**Record excerpts:**
┄┄┄┄┄┄┄┄┄┄┄┄┄┄┄┄┄┄┄┄

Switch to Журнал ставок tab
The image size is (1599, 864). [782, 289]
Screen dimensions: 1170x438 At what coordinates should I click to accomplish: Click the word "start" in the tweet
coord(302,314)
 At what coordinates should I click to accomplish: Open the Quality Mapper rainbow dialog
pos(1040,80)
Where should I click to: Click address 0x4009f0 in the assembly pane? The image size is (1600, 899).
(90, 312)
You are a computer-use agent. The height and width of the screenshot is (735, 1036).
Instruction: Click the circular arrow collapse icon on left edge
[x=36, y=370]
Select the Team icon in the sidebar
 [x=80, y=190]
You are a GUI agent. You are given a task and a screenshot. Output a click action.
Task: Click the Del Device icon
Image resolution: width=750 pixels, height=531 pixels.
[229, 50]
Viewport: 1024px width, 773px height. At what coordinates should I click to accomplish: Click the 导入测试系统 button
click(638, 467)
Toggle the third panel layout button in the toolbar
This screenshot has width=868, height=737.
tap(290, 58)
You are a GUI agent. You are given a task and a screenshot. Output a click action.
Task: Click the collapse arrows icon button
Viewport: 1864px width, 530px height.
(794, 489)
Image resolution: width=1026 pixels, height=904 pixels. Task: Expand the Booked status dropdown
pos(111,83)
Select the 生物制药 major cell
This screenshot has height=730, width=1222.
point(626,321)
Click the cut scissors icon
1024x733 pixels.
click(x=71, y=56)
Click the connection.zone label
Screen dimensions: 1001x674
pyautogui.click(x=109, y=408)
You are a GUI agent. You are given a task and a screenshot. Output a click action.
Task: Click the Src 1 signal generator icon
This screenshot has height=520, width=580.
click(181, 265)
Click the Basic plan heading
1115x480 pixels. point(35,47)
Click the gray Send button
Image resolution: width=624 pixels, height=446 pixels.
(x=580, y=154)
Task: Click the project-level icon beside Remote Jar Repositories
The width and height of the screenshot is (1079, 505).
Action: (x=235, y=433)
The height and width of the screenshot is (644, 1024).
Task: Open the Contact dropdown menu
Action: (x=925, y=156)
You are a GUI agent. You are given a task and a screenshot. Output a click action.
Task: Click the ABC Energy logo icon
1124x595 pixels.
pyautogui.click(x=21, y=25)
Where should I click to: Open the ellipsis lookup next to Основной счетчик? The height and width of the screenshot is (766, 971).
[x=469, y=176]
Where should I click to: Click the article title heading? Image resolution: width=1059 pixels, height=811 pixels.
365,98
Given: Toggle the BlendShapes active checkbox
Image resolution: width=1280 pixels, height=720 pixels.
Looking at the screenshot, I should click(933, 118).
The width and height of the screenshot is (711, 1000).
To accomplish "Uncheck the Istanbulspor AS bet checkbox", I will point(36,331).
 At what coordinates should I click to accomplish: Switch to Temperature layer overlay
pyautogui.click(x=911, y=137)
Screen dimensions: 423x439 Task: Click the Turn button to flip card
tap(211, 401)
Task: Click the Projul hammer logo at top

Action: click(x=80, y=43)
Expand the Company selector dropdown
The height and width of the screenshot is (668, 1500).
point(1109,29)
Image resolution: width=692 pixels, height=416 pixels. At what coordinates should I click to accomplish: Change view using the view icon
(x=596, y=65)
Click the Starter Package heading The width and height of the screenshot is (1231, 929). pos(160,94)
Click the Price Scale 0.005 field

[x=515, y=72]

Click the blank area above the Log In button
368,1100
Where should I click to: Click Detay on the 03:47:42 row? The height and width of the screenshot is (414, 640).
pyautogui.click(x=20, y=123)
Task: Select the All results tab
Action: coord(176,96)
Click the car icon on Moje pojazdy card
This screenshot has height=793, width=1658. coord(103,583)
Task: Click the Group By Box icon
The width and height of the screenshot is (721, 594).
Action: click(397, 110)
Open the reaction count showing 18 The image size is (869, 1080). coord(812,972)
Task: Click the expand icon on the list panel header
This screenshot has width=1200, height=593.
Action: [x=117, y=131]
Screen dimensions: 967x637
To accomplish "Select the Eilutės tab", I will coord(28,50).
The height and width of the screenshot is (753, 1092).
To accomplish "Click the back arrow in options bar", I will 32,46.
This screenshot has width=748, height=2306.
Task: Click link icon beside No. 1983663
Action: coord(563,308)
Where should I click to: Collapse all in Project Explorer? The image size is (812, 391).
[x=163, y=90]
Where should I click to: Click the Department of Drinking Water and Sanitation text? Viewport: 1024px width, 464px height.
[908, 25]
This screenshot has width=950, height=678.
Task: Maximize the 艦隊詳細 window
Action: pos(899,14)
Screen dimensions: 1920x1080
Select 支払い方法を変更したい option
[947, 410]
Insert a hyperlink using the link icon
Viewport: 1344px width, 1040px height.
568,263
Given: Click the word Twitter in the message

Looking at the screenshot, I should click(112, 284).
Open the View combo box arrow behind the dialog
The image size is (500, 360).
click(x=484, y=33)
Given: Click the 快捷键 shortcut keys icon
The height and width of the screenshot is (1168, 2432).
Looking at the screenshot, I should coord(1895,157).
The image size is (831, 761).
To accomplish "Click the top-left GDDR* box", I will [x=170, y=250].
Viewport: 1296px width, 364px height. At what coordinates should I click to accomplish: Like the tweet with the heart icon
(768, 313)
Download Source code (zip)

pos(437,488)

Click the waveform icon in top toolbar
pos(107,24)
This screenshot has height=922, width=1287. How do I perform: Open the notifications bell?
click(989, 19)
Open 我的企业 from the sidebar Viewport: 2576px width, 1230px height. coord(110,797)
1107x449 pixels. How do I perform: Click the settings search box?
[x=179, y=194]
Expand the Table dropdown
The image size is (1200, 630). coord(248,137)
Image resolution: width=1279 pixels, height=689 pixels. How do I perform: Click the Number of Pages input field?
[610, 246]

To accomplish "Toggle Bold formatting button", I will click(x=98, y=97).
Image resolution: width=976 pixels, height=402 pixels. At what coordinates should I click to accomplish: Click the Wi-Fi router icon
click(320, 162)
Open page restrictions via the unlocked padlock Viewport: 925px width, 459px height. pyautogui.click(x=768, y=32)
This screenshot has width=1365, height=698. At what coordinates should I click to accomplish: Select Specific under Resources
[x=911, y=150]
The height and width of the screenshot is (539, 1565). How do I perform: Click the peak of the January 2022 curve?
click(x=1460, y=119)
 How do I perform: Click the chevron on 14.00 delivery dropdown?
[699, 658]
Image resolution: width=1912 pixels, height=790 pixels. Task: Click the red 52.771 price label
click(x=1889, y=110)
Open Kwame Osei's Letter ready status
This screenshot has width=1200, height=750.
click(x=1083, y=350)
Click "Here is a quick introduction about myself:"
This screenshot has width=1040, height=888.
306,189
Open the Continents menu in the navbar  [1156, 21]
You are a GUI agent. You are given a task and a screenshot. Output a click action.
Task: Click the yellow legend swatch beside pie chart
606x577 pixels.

┄┄┄┄┄┄┄┄┄┄┄┄┄┄┄┄┄┄┄┄

**Task directions:** Using the entries above, find all lines with "checkbox". Copy them.

**Answer to the problem:**
Given: Toggle the BlendShapes active checkbox
To accomplish "Uncheck the Istanbulspor AS bet checkbox", I will point(36,331).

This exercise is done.